Segment Start: Record set

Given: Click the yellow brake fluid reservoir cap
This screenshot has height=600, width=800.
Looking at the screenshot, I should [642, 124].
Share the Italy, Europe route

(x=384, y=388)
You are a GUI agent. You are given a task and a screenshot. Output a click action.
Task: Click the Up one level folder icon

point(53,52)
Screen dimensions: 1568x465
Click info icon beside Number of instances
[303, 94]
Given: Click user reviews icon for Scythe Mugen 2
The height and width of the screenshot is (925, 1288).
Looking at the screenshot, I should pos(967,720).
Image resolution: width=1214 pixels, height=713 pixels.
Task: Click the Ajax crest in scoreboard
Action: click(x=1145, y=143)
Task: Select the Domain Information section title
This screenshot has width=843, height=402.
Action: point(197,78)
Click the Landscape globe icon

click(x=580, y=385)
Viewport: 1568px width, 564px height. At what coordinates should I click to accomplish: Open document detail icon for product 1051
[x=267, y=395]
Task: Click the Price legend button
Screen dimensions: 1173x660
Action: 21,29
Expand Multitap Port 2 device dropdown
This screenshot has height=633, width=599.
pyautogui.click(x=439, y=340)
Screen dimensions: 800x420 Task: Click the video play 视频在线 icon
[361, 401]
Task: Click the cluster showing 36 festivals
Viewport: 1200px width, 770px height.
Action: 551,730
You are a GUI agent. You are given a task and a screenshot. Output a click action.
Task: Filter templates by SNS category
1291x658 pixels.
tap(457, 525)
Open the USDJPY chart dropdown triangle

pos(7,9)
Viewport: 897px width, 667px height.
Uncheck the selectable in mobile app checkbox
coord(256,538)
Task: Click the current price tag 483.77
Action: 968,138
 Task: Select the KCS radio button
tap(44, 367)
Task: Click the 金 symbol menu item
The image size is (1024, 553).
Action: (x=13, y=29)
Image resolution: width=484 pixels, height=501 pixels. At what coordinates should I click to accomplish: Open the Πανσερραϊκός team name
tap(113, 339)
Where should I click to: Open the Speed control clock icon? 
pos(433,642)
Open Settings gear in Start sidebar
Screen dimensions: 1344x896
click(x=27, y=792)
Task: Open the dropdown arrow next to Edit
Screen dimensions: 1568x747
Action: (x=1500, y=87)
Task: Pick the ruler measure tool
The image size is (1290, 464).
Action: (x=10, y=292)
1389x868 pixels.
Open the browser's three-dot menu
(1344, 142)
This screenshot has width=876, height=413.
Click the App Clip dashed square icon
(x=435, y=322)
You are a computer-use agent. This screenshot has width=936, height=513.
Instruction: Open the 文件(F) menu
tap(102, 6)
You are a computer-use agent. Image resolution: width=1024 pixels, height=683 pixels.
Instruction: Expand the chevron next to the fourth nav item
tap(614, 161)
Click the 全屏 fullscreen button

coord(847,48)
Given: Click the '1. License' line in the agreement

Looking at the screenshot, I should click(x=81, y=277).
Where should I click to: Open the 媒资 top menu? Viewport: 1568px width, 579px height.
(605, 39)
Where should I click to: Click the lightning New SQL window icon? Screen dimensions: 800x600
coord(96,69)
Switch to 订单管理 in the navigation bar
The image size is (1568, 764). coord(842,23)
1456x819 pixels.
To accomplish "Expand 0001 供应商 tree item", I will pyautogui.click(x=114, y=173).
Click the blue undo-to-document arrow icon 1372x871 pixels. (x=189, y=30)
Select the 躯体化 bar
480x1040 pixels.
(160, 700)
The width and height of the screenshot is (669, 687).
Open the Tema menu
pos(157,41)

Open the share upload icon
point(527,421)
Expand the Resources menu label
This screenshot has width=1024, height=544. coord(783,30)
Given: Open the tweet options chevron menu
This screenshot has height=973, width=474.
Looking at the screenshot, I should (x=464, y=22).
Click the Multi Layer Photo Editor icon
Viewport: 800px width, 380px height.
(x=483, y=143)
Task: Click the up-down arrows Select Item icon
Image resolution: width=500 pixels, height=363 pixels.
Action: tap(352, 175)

Segment End: Record set

### Instructions to follow
The answer must be a single number: how many lines of the data include the string "computer".

### The answer
2